[Start of section]

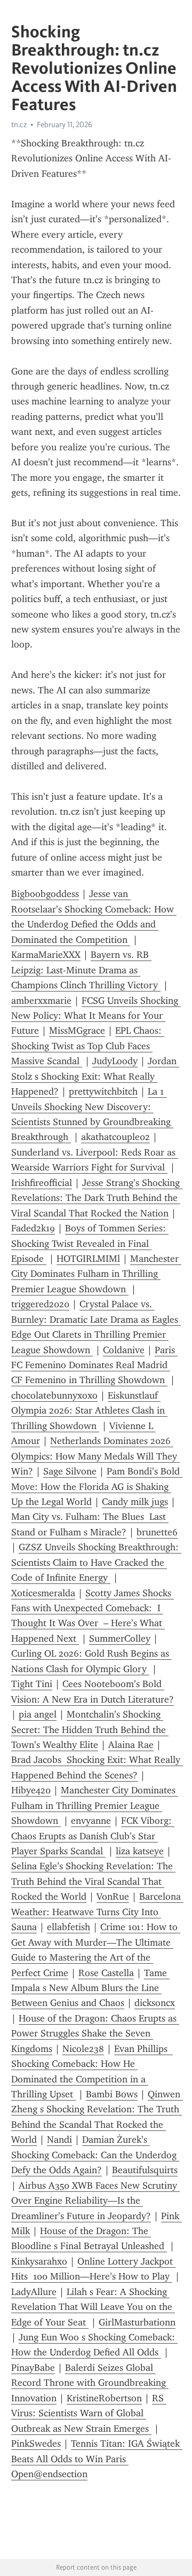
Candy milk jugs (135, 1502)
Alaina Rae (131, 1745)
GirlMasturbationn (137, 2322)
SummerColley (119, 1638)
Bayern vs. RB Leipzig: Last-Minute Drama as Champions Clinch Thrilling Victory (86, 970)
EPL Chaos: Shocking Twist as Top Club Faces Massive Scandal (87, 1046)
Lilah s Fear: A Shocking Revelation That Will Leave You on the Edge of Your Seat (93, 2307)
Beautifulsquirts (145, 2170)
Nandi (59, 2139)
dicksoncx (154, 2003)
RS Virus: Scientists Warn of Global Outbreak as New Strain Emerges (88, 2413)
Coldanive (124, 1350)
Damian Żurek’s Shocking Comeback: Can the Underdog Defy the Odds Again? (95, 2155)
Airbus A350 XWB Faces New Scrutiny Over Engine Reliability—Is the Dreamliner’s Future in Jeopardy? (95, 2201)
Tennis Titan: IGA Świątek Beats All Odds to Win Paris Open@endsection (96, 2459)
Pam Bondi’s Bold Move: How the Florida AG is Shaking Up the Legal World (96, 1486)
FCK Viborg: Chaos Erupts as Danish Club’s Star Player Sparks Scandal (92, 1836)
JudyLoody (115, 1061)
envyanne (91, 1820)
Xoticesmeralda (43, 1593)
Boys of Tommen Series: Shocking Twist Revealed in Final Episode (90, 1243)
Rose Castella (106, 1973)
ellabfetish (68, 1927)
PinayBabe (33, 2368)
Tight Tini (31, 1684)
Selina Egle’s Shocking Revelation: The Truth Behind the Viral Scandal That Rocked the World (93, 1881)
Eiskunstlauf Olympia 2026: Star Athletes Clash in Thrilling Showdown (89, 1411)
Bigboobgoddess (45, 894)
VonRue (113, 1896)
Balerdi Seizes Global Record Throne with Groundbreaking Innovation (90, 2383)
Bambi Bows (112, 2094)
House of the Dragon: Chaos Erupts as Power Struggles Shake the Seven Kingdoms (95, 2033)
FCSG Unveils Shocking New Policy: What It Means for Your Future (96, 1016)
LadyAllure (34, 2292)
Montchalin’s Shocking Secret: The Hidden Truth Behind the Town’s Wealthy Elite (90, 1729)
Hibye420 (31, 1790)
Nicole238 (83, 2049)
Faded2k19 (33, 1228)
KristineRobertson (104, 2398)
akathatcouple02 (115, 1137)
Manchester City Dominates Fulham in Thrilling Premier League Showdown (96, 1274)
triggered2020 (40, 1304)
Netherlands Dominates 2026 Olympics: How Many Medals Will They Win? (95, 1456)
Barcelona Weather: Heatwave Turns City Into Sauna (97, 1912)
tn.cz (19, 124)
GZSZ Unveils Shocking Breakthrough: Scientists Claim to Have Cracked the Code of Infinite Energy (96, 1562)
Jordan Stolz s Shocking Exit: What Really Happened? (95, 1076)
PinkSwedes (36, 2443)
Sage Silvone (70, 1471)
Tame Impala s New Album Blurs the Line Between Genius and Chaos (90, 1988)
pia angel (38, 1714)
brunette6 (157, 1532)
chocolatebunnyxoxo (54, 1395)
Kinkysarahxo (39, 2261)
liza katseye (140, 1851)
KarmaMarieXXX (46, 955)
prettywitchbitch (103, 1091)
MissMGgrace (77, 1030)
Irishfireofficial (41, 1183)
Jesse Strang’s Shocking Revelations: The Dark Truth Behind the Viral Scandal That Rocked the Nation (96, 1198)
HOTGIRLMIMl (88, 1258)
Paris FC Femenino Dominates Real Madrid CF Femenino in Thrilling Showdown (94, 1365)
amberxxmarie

[End of section]

» Assigned task:
Set down each line of the material exactly and skip every image.

» Written answer:
Candy milk jugs (135, 1502)
Alaina Rae (131, 1745)
GirlMasturbationn (137, 2322)
SummerColley (119, 1638)
Bayern vs. RB Leipzig: Last-Minute Drama as Champions Clinch Thrilling Victory (86, 970)
EPL Chaos: Shocking Twist as Top Club Faces Massive Scandal (87, 1046)
Lilah s Fear: A Shocking Revelation That Will Leave You on the Edge of Your Seat (93, 2307)
Beautifulsquirts (145, 2170)
Nandi (59, 2139)
dicksoncx (154, 2003)
RS Virus: Scientists Warn of Global Outbreak as New Strain Emerges (88, 2413)
Coldanive (124, 1350)
Damian Żurek’s Shocking Comeback: Can the Underdog Defy the Odds Again? (95, 2155)
Airbus A350 XWB Faces New Scrutiny Over Engine Reliability—Is the Dreamliner’s Future in Jeopardy? (95, 2201)
Tennis Titan: IGA Świątek Beats All Odds to Win Paris Open@endsection (96, 2459)
Pam Bondi’s Bold Move: How the Florida AG is Shaking Up the Legal World (96, 1486)
FCK Viborg: Chaos Erupts as Danish Club’s Star Player Sparks Scandal (92, 1836)
JudyLoody (115, 1061)
envyanne (91, 1820)
Xoticesmeralda (43, 1593)
Boys of Tommen Series: Shocking Twist Revealed in Final Episode (90, 1243)
Rose Castella (106, 1973)
ellabfetish (68, 1927)
PinayBabe (33, 2368)
Tight Tini (31, 1684)
Selina Egle’s Shocking Revelation: The Truth Behind the Viral Scandal That Rocked the World (93, 1881)
Eiskunstlauf Olympia 2026: Star Athletes Clash in Thrilling Showdown (89, 1411)
Bigboobgoddess (45, 894)
VonRue (113, 1896)
Balerdi Seizes Global Record Throne with Groundbreaking Innovation (90, 2383)
Bambi Bows (112, 2094)
House of the Dragon: Chaos Erupts as Power Struggles Shake the Seven Kingdoms (95, 2033)
FCSG Unveils Shocking New Policy: What It Means for Your Future (96, 1016)
LadyAllure (34, 2292)
Montchalin’s Shocking Secret: The Hidden Truth Behind the Town’s Wealthy Elite (90, 1729)
Hibye420 (31, 1790)
Nicole238 (83, 2049)
Faded2k19 (33, 1228)
KristineRobertson (104, 2398)
akathatcouple02 (115, 1137)
Manchester City Dominates Fulham in Thrilling Premier League Showdown (96, 1274)
triggered2020 (40, 1304)
Netherlands Dominates 2026 Olympics: How Many Medals Will They Win? (95, 1456)
Barcelona Weather: Heatwave Turns City Into Sauna (97, 1912)
tn.cz (19, 124)
GZSZ Unveils Shocking Breakthrough: Scientists Claim to Have Cracked the Code of Infinite Energy (96, 1562)
Jordan Stolz s Shocking Exit: What Really Happened? (95, 1076)
PinkSwedes (36, 2443)
Sage Silvone (70, 1471)
Tame Impala s New Album Blurs the Line Between Genius and Chaos (90, 1988)
pia angel (38, 1714)
brunette6 (157, 1532)
chocolatebunnyxoxo (54, 1395)
Kinkysarahxo (39, 2261)
liza katseye (140, 1851)
KarmaMarieXXX (46, 955)
prettywitchbitch (103, 1091)
MissMGgrace (77, 1030)
Irishfireofficial (41, 1183)
Jesse Strang’s Shocking Revelations: The Dark Truth Behind the Viral Scandal That Rocked the Nation (96, 1198)
HOTGIRLMIMl (88, 1258)
Paris FC Femenino Dominates Real Madrid CF Femenino in Thrilling Showdown (94, 1365)
amberxxmarie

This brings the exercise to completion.